» **TASK STATEMENT**: Would you please output, word for word, the span of the listing below that opens on the line containing "At what coordinates should I click to accomplish: Open calendar" and closes on the line containing "Given: Open the @itsnashflynn profile handle"? Include both ends and nothing more.

» **RECORDS FOR THE EXERCISE**:
• • • • • • •

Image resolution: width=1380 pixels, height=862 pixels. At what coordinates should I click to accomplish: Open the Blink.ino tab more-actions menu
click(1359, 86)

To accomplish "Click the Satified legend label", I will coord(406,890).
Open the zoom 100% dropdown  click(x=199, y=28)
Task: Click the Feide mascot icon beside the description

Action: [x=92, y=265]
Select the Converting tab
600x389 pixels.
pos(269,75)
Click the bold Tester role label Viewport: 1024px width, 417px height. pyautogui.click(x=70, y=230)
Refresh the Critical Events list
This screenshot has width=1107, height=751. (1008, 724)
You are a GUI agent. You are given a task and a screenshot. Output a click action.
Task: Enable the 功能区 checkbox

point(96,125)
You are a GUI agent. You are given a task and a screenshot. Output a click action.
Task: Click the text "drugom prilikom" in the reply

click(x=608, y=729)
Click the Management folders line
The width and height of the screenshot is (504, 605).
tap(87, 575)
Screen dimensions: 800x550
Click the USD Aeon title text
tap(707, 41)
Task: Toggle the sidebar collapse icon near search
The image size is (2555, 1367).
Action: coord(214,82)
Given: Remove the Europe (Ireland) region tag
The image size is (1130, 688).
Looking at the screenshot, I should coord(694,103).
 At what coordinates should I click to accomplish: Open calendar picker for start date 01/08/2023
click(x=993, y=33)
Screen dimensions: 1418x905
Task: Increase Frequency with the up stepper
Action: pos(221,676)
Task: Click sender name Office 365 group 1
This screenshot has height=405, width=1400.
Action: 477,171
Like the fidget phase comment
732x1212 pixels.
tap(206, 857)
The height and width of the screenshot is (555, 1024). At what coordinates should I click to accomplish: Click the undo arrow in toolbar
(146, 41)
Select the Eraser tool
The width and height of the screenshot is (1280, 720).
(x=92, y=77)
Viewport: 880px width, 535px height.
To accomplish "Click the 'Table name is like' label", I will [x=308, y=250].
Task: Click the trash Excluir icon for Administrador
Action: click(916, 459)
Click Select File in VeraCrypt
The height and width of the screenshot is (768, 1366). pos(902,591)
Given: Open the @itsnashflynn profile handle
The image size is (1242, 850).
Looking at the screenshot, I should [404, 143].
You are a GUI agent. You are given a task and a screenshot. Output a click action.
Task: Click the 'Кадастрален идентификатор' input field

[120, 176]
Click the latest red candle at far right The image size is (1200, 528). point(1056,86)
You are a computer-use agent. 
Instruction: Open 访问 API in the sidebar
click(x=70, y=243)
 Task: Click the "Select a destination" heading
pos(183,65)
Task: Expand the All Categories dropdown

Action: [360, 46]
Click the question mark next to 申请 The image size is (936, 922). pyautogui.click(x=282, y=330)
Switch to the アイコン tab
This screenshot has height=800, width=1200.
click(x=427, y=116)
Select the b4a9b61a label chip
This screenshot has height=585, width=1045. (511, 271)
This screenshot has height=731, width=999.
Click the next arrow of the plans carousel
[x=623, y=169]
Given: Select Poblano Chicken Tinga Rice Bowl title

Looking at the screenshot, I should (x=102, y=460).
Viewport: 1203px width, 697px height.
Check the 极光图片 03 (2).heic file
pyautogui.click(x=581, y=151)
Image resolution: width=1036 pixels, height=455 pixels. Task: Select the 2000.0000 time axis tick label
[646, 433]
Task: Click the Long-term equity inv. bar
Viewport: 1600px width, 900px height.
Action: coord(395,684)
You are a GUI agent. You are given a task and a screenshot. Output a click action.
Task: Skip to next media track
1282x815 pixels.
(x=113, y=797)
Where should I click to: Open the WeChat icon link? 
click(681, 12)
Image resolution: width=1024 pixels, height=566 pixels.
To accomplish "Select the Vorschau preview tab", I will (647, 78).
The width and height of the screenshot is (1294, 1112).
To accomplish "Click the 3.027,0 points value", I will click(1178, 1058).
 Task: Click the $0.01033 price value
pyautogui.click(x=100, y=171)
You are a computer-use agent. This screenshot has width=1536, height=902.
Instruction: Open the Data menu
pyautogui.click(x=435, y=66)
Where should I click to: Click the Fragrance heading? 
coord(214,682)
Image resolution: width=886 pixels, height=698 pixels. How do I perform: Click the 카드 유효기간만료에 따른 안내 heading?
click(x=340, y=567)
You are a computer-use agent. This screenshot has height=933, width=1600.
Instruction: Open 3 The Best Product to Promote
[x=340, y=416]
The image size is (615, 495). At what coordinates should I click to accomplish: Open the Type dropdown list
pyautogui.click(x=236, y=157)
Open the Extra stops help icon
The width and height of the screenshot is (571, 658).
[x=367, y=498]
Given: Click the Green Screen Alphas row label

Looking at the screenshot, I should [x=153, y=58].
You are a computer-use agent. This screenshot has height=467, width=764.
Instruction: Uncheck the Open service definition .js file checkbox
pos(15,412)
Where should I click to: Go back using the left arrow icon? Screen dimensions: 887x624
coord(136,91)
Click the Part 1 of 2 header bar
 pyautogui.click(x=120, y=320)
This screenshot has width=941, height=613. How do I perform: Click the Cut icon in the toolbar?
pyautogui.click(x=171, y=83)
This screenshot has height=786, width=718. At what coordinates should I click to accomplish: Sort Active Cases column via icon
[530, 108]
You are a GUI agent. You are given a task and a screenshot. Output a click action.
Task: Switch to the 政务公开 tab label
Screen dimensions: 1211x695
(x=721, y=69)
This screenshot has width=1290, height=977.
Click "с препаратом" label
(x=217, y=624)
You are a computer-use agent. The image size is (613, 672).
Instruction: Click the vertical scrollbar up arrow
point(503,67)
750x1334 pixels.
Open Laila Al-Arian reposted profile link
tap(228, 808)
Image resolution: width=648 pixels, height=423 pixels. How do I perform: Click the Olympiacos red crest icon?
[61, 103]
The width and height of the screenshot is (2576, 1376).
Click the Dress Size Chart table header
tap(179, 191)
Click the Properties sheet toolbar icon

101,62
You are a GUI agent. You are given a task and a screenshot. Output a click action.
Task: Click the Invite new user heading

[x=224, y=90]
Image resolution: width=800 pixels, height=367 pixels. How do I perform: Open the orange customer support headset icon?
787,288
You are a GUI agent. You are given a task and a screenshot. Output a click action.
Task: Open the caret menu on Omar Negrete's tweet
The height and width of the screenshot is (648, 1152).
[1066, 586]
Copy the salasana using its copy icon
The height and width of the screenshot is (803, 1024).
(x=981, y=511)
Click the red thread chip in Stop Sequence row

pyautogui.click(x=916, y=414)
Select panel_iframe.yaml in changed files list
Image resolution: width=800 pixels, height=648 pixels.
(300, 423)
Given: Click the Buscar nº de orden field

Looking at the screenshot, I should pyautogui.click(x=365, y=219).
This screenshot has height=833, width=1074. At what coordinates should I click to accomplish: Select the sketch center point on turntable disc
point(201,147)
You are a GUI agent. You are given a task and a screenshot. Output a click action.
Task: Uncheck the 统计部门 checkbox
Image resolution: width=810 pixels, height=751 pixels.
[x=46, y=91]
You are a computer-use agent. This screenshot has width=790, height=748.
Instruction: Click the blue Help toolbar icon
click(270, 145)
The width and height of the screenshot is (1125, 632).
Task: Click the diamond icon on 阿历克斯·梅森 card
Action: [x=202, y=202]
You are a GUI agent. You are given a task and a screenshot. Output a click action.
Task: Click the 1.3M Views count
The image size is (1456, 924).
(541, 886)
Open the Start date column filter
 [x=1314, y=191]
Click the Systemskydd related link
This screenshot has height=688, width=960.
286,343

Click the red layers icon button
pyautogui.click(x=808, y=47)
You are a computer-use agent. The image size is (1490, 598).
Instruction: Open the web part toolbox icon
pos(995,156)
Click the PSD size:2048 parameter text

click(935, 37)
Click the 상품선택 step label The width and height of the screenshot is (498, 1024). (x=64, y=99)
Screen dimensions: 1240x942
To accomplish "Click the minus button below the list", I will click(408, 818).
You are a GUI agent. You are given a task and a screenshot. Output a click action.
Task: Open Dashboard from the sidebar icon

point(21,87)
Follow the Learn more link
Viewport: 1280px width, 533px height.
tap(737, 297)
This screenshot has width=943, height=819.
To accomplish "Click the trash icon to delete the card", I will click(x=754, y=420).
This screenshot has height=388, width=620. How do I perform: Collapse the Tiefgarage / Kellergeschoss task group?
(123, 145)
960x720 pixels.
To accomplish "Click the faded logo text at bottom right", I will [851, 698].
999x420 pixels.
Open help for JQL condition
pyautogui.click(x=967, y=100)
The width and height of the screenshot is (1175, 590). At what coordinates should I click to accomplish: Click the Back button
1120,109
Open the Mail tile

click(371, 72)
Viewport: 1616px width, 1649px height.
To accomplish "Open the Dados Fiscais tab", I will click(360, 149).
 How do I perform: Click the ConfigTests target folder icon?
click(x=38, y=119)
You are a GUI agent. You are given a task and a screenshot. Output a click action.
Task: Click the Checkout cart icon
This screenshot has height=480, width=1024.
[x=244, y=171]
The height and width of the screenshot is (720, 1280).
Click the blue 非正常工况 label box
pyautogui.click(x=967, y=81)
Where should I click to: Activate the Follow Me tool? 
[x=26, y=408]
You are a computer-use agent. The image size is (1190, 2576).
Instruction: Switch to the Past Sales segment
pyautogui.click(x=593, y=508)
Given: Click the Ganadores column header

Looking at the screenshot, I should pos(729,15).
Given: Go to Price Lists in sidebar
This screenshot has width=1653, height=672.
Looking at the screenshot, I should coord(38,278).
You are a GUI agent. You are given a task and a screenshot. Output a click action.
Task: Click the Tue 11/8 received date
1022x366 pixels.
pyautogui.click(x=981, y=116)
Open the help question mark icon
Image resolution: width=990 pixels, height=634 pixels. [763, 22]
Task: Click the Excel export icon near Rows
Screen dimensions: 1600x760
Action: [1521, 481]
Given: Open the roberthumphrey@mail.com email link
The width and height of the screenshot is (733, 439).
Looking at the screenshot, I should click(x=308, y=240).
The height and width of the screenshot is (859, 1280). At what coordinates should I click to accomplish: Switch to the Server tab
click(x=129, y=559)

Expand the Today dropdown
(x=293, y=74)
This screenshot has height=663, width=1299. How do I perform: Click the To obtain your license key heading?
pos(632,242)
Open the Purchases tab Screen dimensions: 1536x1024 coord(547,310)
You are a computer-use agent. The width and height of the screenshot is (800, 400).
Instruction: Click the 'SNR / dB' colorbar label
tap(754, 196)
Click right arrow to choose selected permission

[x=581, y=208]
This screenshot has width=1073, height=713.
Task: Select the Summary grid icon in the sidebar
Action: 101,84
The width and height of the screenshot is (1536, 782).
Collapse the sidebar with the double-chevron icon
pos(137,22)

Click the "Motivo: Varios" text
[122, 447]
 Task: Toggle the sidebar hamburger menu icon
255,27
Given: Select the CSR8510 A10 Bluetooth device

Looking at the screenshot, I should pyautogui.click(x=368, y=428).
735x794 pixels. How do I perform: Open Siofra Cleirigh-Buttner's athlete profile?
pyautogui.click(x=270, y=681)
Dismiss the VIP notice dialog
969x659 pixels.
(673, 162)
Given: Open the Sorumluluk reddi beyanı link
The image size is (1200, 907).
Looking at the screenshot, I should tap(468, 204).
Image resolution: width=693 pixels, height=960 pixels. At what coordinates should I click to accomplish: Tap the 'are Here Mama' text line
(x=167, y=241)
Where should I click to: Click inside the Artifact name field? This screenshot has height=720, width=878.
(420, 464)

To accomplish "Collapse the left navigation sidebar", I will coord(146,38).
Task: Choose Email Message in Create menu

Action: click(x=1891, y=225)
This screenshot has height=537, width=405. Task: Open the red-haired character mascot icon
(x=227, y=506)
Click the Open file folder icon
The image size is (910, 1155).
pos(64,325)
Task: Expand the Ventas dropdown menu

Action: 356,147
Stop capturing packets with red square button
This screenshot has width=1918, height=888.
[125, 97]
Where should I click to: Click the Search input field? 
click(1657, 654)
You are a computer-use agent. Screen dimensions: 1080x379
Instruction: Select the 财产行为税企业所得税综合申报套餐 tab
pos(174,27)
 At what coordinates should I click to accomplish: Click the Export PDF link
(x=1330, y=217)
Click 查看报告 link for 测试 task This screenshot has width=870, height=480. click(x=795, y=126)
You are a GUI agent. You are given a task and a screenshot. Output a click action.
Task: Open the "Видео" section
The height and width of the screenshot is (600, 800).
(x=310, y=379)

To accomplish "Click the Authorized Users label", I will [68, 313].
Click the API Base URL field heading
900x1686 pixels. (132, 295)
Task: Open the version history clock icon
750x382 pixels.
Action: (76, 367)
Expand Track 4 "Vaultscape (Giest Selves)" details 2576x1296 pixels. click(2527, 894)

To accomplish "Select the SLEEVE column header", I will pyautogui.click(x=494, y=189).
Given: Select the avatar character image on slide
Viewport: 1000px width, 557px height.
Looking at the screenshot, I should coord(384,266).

• • • • • • •

» **OUTPUT**:
 At what coordinates should I click to accomplish: Open calendar picker for start date 01/08/2023
click(x=993, y=33)
Screen dimensions: 1418x905
Task: Increase Frequency with the up stepper
Action: pos(221,676)
Task: Click sender name Office 365 group 1
This screenshot has height=405, width=1400.
Action: 477,171
Like the fidget phase comment
732x1212 pixels.
tap(206, 857)
The height and width of the screenshot is (555, 1024). At what coordinates should I click to accomplish: Click the undo arrow in toolbar
(146, 41)
Select the Eraser tool
The width and height of the screenshot is (1280, 720).
(x=92, y=77)
Viewport: 880px width, 535px height.
To accomplish "Click the 'Table name is like' label", I will [x=308, y=250].
Task: Click the trash Excluir icon for Administrador
Action: click(916, 459)
Click Select File in VeraCrypt
The height and width of the screenshot is (768, 1366). pos(902,591)
Given: Open the @itsnashflynn profile handle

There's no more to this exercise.